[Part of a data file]
....................
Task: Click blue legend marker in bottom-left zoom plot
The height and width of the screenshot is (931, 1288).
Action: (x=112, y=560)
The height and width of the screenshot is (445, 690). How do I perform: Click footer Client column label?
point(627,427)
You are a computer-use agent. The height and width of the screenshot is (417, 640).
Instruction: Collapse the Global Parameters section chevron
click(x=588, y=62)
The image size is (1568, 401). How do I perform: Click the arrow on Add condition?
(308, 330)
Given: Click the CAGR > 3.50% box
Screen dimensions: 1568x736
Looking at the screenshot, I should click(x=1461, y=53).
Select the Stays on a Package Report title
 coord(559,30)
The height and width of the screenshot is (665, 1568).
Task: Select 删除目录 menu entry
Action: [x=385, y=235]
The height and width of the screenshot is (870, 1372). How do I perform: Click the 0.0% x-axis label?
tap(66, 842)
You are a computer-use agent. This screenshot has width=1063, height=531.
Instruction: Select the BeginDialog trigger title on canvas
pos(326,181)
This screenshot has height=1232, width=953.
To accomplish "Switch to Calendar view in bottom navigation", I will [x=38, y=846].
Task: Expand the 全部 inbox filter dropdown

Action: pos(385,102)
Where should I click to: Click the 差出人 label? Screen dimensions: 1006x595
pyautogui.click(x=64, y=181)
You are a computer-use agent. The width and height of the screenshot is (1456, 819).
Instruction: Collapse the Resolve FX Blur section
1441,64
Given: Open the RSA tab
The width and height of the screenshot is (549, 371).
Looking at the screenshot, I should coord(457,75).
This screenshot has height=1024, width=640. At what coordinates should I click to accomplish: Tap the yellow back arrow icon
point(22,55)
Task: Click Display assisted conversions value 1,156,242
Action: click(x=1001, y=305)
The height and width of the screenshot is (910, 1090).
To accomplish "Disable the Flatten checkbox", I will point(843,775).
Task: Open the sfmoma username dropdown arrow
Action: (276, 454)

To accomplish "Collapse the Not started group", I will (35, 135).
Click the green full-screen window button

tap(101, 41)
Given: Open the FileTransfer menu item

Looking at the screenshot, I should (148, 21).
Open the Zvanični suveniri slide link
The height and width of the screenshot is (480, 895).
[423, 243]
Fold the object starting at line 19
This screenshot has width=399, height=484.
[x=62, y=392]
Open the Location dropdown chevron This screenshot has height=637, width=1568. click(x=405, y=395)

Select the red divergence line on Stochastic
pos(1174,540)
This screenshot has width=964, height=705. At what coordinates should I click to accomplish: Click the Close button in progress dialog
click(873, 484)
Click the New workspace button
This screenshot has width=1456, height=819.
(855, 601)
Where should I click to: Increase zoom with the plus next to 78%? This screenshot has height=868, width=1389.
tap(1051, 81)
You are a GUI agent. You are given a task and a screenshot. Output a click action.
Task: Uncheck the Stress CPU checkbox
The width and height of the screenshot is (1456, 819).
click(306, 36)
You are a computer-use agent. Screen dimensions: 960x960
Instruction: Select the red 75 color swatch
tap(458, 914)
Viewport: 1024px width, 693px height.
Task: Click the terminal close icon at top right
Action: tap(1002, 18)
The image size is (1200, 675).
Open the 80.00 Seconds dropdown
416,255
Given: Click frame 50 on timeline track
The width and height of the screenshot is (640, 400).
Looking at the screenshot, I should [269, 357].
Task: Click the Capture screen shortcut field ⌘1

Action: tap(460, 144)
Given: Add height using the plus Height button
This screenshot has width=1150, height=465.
....................
Exercise requirements:
Which lines of the records contain the string "icon"? Find each one and copy it out, treating case as significant.

Result of the exercise:
This screenshot has height=1024, width=640. At what coordinates should I click to accomplish: Tap the yellow back arrow icon
Task: Click the terminal close icon at top right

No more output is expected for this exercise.